From the records below, please return each line that holds the word "badge".

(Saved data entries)
=== Begin Enclosure ===

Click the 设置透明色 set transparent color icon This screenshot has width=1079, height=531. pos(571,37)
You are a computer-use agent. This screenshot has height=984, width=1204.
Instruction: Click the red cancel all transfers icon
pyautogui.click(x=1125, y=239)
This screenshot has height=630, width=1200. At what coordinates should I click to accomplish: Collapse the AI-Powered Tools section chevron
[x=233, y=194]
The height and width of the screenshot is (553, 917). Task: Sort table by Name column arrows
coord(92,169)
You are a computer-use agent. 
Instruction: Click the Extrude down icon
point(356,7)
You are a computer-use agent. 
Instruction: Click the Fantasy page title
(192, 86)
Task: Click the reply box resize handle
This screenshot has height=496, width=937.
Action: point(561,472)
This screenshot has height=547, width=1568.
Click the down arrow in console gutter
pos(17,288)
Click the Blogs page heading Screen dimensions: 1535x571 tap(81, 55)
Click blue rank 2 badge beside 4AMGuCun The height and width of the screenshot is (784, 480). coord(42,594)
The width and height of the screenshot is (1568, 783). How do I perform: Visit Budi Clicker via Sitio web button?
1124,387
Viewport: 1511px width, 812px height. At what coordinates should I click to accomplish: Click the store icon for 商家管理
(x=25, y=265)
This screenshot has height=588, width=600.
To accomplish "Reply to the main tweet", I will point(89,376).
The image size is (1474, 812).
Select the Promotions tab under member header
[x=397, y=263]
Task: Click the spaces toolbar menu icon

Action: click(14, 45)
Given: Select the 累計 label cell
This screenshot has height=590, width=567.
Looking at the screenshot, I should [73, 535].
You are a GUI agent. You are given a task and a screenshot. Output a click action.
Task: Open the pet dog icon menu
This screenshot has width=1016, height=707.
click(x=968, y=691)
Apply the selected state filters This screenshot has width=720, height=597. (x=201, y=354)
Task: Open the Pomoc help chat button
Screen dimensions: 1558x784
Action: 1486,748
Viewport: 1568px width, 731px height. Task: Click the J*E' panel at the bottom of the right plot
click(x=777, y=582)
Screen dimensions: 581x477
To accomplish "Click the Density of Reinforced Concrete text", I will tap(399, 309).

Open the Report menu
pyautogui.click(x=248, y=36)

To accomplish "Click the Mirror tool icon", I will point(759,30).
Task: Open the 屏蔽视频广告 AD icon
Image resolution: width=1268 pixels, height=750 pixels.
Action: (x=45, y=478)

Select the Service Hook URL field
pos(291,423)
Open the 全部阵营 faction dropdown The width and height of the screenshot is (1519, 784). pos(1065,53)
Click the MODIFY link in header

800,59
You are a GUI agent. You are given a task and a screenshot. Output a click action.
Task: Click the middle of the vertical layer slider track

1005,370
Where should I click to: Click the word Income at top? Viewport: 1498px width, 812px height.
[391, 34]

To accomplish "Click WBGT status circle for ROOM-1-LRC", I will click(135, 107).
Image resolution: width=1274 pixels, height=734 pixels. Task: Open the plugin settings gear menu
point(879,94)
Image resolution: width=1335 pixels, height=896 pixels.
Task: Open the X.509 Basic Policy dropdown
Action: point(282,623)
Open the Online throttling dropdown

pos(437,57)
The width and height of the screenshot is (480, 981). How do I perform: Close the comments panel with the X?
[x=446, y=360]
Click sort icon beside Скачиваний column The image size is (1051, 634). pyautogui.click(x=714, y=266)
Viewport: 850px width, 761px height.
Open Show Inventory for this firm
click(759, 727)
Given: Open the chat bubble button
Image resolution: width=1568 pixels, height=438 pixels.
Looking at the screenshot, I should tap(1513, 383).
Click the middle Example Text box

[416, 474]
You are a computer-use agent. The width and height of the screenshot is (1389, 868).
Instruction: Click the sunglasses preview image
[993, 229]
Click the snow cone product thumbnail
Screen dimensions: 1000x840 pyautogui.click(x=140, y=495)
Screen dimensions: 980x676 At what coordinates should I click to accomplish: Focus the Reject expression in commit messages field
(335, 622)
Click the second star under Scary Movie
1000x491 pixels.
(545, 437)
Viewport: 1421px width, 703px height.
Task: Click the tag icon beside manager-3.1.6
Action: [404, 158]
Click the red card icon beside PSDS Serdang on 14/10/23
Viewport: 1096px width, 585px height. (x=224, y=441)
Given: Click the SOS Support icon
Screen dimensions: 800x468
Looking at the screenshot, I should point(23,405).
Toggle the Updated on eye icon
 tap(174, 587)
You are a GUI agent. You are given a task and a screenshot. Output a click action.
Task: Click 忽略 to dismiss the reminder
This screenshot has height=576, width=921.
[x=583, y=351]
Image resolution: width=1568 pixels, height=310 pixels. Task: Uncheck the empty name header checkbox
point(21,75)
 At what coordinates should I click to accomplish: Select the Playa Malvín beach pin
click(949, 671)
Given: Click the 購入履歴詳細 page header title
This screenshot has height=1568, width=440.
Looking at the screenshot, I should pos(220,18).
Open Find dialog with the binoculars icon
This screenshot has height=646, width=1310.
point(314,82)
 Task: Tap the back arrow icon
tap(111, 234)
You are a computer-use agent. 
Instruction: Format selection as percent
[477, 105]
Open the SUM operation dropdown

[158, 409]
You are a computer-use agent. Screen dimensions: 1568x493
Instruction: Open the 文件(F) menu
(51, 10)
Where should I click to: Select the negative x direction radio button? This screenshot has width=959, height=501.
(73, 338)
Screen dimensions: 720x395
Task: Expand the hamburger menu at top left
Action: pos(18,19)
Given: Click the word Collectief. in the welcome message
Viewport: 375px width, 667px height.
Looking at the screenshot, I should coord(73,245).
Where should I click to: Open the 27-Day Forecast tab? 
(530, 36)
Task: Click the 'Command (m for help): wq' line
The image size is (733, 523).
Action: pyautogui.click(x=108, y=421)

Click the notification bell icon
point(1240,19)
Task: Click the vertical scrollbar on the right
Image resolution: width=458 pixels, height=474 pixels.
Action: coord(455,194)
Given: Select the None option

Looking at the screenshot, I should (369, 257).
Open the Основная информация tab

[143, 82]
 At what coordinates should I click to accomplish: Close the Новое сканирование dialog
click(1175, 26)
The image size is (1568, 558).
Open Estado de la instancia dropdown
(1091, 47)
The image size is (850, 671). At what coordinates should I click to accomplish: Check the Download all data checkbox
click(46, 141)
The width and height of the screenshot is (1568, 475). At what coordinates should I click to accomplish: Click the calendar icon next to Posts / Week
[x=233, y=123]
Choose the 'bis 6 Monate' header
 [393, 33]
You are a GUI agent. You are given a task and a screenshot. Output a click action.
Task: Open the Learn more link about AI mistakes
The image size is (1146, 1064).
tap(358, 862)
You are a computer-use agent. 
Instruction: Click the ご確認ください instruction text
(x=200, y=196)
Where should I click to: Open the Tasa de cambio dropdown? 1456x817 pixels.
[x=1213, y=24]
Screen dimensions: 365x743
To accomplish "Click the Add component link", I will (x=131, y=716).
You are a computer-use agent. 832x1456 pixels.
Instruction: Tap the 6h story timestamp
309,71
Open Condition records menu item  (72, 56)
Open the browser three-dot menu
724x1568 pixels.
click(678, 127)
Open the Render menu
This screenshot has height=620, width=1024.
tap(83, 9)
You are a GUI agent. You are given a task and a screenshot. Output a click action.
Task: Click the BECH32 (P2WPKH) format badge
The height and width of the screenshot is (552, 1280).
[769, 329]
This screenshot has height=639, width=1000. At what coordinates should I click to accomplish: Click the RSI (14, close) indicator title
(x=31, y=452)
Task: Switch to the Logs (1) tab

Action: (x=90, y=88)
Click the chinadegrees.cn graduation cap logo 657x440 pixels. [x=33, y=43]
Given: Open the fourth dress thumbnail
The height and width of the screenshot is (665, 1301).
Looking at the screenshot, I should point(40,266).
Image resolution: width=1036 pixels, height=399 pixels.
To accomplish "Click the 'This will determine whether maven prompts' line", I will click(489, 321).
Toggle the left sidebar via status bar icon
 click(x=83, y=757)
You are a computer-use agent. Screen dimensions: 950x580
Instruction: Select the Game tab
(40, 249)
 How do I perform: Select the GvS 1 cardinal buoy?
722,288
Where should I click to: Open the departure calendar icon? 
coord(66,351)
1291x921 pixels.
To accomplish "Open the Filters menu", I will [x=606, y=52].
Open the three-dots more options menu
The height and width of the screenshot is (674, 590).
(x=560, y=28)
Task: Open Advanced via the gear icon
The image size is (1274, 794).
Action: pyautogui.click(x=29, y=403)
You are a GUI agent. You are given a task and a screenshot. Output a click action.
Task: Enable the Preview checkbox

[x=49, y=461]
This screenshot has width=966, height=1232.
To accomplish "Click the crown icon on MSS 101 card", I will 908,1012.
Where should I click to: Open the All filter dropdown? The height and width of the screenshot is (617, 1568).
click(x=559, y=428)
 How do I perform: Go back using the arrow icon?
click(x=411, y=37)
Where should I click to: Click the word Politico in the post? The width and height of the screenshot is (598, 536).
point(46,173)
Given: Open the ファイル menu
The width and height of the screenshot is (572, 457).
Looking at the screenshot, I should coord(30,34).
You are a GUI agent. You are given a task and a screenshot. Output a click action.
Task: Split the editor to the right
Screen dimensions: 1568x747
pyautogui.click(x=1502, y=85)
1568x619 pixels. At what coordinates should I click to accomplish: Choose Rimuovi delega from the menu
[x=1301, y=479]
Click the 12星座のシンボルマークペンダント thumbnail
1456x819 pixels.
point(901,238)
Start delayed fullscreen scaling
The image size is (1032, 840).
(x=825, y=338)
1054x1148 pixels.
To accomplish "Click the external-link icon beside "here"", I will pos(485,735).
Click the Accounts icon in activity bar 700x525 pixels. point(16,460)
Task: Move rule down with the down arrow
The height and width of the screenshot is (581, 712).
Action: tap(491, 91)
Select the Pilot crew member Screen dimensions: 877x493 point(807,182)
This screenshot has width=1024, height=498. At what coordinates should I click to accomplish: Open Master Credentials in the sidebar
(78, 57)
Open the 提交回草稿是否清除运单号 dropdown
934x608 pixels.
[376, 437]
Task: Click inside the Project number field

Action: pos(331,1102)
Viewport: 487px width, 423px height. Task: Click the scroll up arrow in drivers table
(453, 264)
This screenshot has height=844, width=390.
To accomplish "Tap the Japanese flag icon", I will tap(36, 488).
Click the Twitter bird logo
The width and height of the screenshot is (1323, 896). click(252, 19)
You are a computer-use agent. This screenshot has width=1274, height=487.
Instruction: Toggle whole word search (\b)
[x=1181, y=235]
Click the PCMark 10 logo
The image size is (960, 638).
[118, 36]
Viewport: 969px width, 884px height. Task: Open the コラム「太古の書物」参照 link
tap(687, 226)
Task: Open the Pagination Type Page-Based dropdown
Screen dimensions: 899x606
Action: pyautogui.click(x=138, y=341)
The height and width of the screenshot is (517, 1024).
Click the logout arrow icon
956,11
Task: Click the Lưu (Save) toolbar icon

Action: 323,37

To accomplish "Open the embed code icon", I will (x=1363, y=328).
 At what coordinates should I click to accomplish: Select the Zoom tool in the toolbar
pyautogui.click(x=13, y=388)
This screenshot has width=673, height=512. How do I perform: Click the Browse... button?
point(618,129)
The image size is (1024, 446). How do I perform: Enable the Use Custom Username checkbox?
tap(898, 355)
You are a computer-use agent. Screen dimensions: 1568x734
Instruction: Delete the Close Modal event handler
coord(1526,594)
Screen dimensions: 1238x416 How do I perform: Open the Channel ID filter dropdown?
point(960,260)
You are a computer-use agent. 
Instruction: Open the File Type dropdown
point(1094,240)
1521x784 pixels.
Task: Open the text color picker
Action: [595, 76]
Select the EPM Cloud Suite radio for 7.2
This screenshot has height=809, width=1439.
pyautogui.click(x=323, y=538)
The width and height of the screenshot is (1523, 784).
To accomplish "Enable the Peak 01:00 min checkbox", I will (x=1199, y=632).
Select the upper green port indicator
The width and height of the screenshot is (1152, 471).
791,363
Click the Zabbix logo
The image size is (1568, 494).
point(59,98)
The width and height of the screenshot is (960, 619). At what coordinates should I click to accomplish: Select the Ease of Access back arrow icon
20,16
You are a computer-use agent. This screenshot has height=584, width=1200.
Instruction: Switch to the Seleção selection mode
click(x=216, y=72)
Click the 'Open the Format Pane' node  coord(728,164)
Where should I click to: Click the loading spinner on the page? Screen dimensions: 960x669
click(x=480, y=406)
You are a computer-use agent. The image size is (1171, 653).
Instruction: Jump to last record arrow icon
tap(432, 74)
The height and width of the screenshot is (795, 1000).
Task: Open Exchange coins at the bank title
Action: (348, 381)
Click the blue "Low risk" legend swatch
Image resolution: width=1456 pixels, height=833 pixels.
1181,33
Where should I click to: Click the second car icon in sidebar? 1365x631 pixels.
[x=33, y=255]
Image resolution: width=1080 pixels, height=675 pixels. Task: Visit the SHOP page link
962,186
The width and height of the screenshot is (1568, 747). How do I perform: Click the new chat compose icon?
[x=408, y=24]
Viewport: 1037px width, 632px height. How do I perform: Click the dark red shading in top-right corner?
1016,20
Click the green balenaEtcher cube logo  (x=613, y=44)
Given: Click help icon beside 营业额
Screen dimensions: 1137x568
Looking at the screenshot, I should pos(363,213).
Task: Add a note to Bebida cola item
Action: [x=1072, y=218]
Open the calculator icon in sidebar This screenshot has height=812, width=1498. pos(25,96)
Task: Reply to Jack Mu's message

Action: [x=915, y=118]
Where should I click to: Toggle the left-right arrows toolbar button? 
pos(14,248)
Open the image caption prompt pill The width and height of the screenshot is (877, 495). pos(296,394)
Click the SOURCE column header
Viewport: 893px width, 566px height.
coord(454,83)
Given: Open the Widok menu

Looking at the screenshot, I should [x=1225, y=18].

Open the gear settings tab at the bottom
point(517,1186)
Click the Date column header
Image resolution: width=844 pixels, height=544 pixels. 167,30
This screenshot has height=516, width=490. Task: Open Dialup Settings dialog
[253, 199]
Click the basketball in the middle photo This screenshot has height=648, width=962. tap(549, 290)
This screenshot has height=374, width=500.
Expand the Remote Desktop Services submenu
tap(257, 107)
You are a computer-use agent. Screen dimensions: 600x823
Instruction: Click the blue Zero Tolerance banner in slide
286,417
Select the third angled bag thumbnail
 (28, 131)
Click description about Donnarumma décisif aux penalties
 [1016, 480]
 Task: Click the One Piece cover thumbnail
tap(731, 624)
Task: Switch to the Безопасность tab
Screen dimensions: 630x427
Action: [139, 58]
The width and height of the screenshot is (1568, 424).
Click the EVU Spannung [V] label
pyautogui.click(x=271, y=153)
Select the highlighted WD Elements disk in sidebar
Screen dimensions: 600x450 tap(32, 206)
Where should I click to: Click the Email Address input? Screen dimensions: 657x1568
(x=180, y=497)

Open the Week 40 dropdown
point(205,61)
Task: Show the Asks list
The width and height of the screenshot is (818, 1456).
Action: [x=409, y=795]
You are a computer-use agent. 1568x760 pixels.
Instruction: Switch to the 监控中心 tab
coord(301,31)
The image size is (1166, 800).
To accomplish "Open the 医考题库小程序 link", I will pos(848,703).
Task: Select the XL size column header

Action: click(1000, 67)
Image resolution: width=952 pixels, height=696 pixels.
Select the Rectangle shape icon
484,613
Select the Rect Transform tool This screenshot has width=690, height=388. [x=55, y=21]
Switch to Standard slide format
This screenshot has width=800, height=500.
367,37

=== End Enclosure ===

- **Written response**
Click blue rank 2 badge beside 4AMGuCun The height and width of the screenshot is (784, 480). coord(42,594)
Task: Click the BECH32 (P2WPKH) format badge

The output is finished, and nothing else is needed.